These annuities are most commonly used as part of a strategy sometimes called “half a loaf.” The idea is straightforward: you gift roughly half of your excess assets to family, then use the other half to purchase a compliant annuity. The gift triggers a penalty period, but the annuity income covers your care costs during that penalty period. When the penalty ends, Medicaid takes over. The math has to be precise, because if you gift too much, the annuity income runs out before the penalty period does, leaving a gap where you have no way to pay for care.
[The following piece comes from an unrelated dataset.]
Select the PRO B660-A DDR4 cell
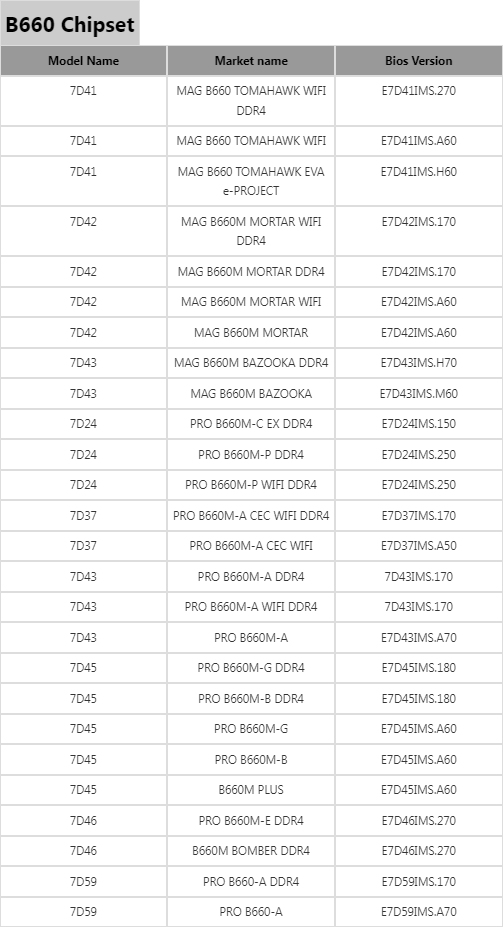 pos(251,881)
An elder law attorney typically runs these calculations.

Personal Care Agreements

A personal care agreement, sometimes called a caregiver contract, pays a family member at a fair market rate for providing hands-on care. The payments convert countable assets into legitimate expenses for services rendered, reducing your estate without triggering a transfer penalty. Medicaid treats properly structured payments for actual services as fair-value exchanges rather than gifts.
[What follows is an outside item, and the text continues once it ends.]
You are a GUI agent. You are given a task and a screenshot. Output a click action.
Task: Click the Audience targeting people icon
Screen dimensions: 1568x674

For this to work, the agreement must be set up correctly:

  • Written and signed before services begin. Retroactive contracts, where you pay a child for care they already provided, are treated as uncompensated transfers.
  • Specific about services and hours. The contract must describe exactly what care is being provided, how often, and for how many hours.
  • Priced at market rate. Payments must reflect what a home health aide in your area would charge for comparable services. Overpayments above market value are treated as gifts.
  • Documented with records of actual payment. Payments should be made by check or electronic transfer on a regular schedule, with evidence that services were actually performed.
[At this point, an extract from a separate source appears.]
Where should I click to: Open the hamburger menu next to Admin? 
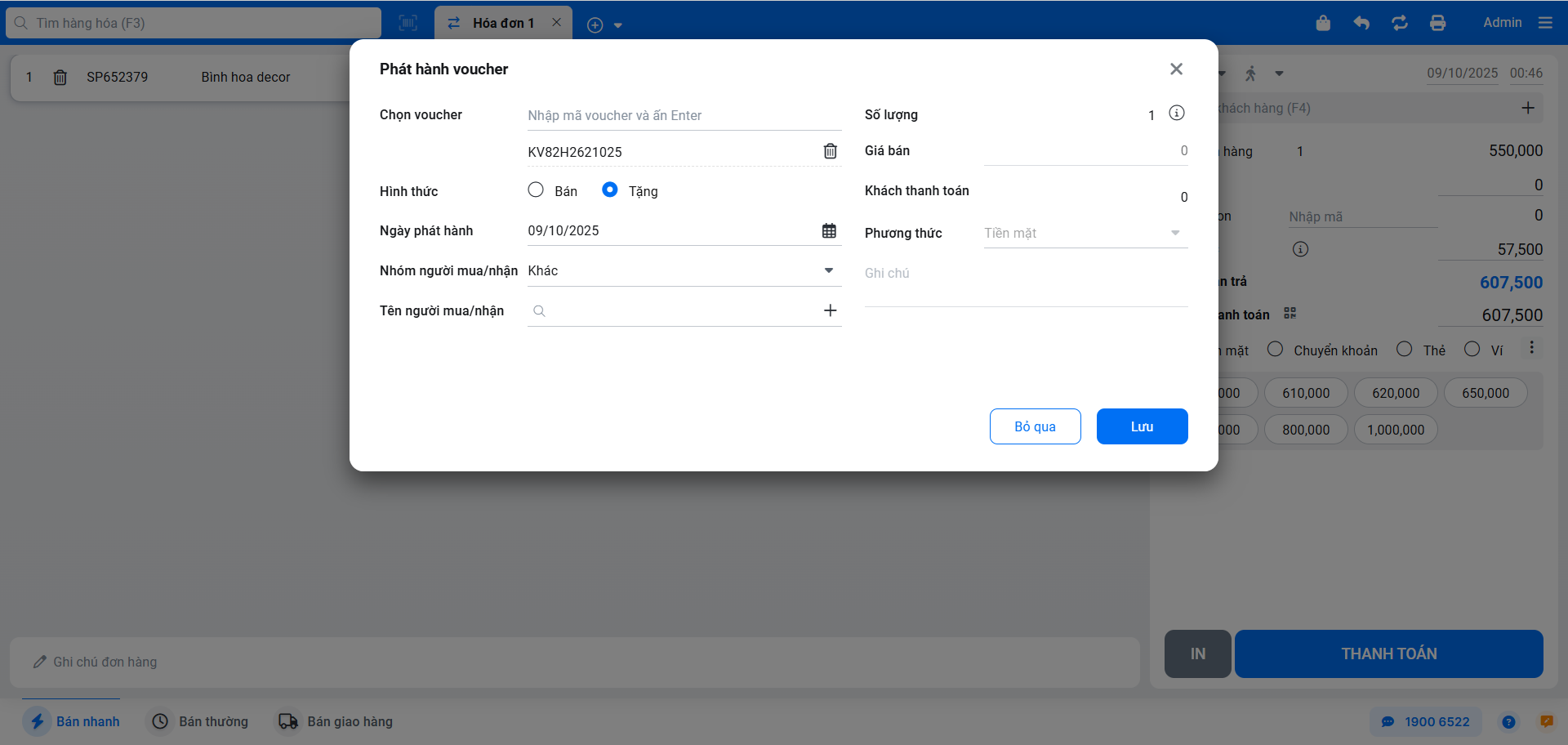(x=1545, y=23)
The caregiver receiving payment generally cannot be the same person who holds power of attorney and signed the contract on your behalf. These agreements are scrutinized carefully during the Medicaid application process, and informal or poorly documented arrangements almost always fail. When done properly, though, they accomplish the dual purpose of compensating a family member for real work while reducing countable assets in a way Medicaid respects.

Spousal Impoverishment Protections

When one spouse enters a nursing home and applies for Medicaid, federal law prevents the system from impoverishing the spouse who stays home. The Community Spouse Resource Allowance lets the at-home spouse keep a portion of the couple’s combined assets. For 2026, that allowance ranges from a minimum of $32,532 to a maximum of $162,660, depending on the total value of the couple’s resources.3Medicaid.gov. Spousal Impoverishment These protected funds are not counted against the $2,000 asset limit that applies to the spouse seeking Medicaid.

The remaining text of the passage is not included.